The graft length is one of the most important components of ACLR. The insufficient graft length prevents strong fixation and increases the risk of revision.[25] The length of the graft to be used must be at least 8 cm.[26] Since the shortest PLT autograft length in the present study was 11.1 cm, no fixation problems were experienced. The PLT autograft provides a very long autograft and is, thus, advantageous compared to other autografts used in ACLR.
In our study, the PLT autograft diameter and length were found to be lower in women, compared to men. However, the effect of sex on graft measurements is still controversial.[14] Pinherio et al.[27] reported that female sex was associated with small graft dimensions. However, in another study, no significant relationship was found between sex and graft measurements.[19] In the present study, the weight, height, BMI, leg length, and proximal and distal leg diameters differed between males and females. Since the number of women in our study was small (26.9%), we were unable to determine whether the smaller graft diameter in women was due to sex or another parameter.

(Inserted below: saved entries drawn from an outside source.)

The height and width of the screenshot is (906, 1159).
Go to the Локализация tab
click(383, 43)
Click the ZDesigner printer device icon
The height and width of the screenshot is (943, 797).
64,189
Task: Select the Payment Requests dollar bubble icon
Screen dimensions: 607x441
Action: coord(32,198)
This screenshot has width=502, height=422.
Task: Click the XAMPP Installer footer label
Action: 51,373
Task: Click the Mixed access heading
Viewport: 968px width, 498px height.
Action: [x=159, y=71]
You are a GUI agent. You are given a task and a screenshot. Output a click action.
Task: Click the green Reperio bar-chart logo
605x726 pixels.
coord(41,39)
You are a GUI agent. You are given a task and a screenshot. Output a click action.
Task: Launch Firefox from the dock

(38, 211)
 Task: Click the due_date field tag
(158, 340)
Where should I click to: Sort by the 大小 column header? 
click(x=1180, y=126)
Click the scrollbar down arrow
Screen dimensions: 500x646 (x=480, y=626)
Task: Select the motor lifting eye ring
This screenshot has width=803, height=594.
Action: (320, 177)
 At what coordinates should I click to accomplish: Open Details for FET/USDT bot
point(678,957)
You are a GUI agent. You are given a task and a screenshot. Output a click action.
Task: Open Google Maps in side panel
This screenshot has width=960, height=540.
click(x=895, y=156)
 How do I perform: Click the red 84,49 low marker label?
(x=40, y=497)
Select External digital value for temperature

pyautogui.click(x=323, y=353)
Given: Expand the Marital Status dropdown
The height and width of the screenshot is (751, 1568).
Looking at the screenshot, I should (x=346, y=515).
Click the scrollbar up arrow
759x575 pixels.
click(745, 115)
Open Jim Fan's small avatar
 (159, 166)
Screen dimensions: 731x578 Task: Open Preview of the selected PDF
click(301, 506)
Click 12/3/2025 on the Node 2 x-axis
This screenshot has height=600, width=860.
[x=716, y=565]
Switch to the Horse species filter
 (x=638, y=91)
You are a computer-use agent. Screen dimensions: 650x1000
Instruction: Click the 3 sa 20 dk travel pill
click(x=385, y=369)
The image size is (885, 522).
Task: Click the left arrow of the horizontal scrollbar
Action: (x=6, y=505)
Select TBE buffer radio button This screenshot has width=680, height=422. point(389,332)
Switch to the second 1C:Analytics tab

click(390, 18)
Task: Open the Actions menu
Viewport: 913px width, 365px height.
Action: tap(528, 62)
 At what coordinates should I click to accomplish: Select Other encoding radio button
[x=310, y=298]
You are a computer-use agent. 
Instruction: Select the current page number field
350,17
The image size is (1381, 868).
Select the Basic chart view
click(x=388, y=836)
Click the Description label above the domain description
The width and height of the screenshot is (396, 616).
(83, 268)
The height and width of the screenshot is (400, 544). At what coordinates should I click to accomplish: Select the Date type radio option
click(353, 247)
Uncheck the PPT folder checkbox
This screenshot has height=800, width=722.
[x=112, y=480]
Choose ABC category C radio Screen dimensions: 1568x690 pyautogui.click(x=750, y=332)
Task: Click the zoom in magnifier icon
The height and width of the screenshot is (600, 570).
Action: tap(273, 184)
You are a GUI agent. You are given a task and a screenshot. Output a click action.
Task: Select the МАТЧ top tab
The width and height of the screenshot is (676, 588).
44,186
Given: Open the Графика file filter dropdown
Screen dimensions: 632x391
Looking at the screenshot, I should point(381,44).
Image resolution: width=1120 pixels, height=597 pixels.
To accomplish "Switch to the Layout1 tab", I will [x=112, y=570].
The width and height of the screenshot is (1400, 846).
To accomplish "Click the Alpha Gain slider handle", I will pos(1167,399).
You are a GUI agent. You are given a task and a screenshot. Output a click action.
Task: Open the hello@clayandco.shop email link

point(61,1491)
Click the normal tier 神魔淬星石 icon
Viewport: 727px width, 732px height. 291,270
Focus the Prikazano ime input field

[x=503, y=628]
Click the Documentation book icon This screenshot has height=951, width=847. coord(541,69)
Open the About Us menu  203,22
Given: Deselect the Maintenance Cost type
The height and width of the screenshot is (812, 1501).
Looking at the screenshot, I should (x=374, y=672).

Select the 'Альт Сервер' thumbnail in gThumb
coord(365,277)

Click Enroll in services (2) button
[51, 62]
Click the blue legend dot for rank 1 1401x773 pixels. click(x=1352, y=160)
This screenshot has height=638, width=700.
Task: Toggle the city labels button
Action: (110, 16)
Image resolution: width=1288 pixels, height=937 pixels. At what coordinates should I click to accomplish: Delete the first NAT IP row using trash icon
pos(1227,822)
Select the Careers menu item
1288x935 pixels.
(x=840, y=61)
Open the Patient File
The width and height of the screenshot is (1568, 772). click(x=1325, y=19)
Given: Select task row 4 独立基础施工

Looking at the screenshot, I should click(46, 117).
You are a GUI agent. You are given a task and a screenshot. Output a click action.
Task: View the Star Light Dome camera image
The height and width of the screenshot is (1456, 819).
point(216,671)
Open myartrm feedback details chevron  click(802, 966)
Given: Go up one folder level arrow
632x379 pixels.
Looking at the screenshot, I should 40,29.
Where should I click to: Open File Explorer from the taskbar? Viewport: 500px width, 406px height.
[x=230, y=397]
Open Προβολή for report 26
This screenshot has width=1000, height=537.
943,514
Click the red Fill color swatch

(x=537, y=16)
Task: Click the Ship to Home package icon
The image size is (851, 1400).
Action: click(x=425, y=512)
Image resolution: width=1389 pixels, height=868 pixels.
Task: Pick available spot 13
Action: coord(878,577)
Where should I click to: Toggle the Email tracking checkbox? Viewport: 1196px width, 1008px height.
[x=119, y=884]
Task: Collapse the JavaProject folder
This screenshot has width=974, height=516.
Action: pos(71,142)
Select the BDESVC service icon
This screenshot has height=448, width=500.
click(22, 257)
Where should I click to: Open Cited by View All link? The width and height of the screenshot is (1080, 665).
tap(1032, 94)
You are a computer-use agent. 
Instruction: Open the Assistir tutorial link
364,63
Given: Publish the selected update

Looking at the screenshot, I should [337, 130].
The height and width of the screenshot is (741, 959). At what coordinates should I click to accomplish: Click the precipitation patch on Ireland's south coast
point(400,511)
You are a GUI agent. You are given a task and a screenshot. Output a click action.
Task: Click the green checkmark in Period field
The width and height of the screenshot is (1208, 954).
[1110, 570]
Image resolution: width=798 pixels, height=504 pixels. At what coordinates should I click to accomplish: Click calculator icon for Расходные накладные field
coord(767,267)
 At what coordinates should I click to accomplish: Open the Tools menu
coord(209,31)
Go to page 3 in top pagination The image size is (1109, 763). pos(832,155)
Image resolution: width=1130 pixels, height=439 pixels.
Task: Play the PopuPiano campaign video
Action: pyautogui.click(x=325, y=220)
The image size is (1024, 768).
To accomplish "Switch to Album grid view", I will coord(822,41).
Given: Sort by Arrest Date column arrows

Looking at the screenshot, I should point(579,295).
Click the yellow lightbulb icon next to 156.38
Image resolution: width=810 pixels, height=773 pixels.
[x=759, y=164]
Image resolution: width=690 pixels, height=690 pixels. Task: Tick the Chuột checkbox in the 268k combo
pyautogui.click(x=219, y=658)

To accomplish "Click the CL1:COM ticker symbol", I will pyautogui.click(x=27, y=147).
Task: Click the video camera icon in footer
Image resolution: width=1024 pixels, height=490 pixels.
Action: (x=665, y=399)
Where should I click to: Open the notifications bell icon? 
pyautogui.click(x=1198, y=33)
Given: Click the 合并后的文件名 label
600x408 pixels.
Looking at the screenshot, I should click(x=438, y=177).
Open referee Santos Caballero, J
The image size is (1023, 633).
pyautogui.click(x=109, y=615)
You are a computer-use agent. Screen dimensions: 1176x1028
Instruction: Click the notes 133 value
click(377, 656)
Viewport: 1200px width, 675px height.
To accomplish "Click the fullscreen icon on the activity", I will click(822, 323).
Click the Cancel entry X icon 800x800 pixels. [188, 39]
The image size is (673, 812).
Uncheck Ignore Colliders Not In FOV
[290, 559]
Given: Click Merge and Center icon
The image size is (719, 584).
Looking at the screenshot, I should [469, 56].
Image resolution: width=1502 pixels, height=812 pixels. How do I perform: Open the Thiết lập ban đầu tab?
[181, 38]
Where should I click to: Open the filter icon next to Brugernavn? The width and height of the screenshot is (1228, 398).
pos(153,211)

One of the main limitations of the present study is its low number of female cases, which statistically limits the study. The second limitation is that duration of injury and activity levels of the patients were unable to be evaluated. During the time elapsed after injury, PLT may be atrophied and the patient’s activity level may also affect the PLT diameter and thickness. Nevertheless, this study can offer surgeons an alternative solution while making a preoperative autograft plan for ACLR and can be used to predict the dimensions of the PLT autograft to be selected.
In conclusion, anthropometric parameters of height, weight, BMI, leg length, and proximal and distal leg diameters may be helpful for surgeons to predict the diameter and length of the PLT autograft before surgery. Among these parameters, we believe that distal leg diameter is a particularly important parameter in estimating the autograft diameter. Although the results of this study are promising, further large-scale, long-term, prospective studies are needed to reach more accurate results.
Citation: Ertilav D. Relation of peroneus longus autograft dimensions with anthropometric parameters in anterior cruciate ligament reconstruction: Importance of the distal leg diameter. Jt Dis Relat Surg 2021;32(1):137-143.
The author declared no conflicts of interest with respect to the authorship and/or publication of this article.
The author received no financial support for the research and/or authorship of this article.